The story of the Brazilian healer Arigo, one of the most
mystifying figures in the history of occult medicine, began with dreams,
headaches, and a political campaign. It ended with a crowd of some 20,000
mourners and a controversy as unresolved today as it was when Arigo was
alive.
Arigo’s given name was José Pedro de Freitas. He was a farmer’s
son, born in the Belo Horizonte district of Brazil in 1918. His nickname, Arigo,
by which he was known, was given him while he was still a child; it can be
roughly translated as “country bumpkin.”
When he was at school, Arigo was occasionally troubled by
strange hallucinations. He would see a blinding light and sometimes he would
hear a voice speaking in a strange language. As a young man, Arigo went to work
in one of the nearby iron mines and by the time he was 25 he had been elected
president of the union local.
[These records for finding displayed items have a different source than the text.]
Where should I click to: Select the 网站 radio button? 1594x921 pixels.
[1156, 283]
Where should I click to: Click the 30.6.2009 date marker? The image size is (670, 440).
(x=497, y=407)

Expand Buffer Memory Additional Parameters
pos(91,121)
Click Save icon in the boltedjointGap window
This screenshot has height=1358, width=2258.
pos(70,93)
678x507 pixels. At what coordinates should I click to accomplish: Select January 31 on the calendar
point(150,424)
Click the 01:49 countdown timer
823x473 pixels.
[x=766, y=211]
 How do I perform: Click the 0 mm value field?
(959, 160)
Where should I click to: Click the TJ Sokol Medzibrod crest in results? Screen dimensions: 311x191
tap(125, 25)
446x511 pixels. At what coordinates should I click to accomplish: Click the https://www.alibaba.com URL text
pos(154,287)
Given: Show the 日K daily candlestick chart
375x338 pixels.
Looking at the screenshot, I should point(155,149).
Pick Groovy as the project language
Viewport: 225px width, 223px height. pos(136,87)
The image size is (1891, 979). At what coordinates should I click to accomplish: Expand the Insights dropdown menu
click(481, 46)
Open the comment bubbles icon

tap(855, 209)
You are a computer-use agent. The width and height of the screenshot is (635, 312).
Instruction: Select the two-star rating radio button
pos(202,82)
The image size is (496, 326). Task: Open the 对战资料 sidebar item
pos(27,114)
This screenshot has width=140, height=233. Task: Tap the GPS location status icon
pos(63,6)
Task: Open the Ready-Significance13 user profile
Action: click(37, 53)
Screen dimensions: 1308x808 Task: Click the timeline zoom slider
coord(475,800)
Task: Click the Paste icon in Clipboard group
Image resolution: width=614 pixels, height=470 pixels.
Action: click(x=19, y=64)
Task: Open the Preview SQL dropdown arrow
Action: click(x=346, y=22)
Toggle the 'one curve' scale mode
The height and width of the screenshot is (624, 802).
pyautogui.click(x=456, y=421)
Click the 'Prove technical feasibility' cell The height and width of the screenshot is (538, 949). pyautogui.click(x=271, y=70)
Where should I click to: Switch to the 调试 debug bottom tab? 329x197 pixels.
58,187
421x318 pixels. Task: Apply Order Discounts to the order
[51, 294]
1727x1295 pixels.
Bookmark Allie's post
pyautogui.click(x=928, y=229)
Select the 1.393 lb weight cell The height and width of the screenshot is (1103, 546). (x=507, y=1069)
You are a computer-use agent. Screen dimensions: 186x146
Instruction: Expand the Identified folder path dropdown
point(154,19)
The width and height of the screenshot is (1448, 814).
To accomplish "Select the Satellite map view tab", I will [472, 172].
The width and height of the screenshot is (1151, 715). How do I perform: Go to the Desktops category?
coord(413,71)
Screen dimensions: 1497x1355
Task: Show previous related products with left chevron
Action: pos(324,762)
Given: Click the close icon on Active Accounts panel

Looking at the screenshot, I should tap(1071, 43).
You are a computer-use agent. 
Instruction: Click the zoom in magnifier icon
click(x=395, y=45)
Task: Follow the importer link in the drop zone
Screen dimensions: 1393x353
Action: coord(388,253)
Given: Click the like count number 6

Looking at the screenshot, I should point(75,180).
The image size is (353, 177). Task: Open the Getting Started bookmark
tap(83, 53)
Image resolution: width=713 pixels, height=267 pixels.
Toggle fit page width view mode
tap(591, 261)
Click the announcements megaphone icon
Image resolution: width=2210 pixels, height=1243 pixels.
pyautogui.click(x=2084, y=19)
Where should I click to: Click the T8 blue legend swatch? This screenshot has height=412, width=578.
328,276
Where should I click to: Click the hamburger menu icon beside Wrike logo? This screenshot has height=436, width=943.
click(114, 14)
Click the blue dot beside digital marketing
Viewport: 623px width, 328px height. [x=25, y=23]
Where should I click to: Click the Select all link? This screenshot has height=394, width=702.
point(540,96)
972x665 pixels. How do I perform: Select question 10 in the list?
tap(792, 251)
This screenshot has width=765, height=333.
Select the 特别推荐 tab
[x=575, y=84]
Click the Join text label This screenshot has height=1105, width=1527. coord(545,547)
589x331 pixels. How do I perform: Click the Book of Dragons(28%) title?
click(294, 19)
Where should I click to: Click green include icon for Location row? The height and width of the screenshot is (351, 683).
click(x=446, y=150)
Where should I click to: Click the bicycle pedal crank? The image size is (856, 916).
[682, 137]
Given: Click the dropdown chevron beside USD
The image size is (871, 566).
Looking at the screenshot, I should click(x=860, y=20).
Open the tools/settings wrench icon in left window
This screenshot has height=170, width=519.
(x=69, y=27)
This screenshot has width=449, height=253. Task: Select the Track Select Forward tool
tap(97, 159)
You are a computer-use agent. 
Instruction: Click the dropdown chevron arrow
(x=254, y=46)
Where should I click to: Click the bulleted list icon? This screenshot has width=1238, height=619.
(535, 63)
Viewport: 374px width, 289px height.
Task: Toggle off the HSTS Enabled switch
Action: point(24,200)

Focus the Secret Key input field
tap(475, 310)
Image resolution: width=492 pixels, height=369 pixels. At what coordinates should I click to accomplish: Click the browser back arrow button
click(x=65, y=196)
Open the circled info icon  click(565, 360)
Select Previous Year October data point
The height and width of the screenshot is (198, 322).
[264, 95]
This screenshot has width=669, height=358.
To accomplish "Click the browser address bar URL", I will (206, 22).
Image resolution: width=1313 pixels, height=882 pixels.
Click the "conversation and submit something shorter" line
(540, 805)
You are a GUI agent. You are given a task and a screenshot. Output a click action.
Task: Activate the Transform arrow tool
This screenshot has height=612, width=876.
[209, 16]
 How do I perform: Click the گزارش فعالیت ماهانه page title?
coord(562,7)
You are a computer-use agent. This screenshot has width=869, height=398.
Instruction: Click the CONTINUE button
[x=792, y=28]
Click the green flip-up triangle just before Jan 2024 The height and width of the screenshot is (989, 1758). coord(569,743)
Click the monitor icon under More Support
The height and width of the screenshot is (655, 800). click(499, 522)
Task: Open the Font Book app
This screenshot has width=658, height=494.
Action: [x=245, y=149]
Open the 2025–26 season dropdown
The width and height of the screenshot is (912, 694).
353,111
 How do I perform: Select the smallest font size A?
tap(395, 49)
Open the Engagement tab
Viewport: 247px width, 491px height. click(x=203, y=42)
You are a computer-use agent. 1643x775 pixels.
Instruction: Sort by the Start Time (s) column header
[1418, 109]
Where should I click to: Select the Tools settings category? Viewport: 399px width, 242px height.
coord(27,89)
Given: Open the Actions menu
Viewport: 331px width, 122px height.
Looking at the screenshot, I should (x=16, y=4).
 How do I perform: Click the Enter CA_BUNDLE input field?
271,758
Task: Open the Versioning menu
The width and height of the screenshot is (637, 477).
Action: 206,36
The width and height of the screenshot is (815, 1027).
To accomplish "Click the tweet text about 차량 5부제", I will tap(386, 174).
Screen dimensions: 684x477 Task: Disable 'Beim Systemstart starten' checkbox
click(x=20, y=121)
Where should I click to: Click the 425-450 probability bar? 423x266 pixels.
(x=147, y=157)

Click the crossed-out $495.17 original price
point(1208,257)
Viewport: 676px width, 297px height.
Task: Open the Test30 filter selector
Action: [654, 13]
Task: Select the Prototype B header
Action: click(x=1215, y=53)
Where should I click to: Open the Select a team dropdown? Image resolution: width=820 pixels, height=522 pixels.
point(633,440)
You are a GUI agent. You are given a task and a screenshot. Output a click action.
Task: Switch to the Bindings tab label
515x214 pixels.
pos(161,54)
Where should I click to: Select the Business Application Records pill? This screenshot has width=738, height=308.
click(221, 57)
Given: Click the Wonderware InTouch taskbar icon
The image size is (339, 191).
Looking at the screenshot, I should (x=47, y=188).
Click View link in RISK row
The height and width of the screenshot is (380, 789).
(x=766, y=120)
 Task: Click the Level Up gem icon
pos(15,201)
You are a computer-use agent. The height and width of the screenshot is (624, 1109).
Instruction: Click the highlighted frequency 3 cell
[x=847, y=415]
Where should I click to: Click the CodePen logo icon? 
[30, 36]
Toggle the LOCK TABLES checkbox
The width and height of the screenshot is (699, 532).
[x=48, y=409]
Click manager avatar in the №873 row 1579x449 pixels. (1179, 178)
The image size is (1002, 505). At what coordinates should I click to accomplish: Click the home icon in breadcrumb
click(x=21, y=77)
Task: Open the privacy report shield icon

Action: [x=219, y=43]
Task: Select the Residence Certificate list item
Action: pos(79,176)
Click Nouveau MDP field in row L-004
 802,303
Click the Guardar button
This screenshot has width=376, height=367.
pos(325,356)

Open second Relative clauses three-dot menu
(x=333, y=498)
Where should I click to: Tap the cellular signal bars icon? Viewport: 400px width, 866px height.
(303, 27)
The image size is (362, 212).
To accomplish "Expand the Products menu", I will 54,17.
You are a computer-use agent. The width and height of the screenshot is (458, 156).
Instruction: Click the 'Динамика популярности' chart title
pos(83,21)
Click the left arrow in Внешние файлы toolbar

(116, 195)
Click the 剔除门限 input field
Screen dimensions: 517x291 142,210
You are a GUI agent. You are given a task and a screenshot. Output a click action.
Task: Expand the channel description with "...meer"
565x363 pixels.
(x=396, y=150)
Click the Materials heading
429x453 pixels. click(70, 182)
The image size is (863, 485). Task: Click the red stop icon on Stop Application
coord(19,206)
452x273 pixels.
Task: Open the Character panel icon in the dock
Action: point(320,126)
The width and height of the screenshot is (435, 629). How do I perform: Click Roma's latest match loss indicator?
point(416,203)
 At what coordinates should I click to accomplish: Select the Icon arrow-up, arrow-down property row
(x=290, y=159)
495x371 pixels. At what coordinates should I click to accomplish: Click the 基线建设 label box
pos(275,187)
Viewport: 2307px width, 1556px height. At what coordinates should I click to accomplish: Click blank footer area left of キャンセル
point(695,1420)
After leading a strike in protest against the
brutal working conditions, he was fired. Arigo next began to earn his living as
the manager of a bar in the mining town of Congonhas do Campo.
The dreams that now began to plague him nightly, often leaving
him with a severe headache, were more difficult to deal with than those of his
adolescence. In them he saw the operating room of a hospital, where a stout,
baldheaded man addressed a group of doctors and nurses in the same guttural
voice that he had first heard as a child. Deeply disturbed by the insistence of
the dreams and headaches, Arigo often went to pray for help at the church of Bom
Jesus do Matosinho.
Then the dream doctor revealed his identity. He was Dr. Adolpho
Fritz, he told Arigo, and he had died during World War I. His own work had been
cut short by his death, and he had chosen Arigo, who was, he knew, a
compassionate man, to continue it for him. Henceforward, he said, Arigo would
only find peace by helping the sick and distressed people around him.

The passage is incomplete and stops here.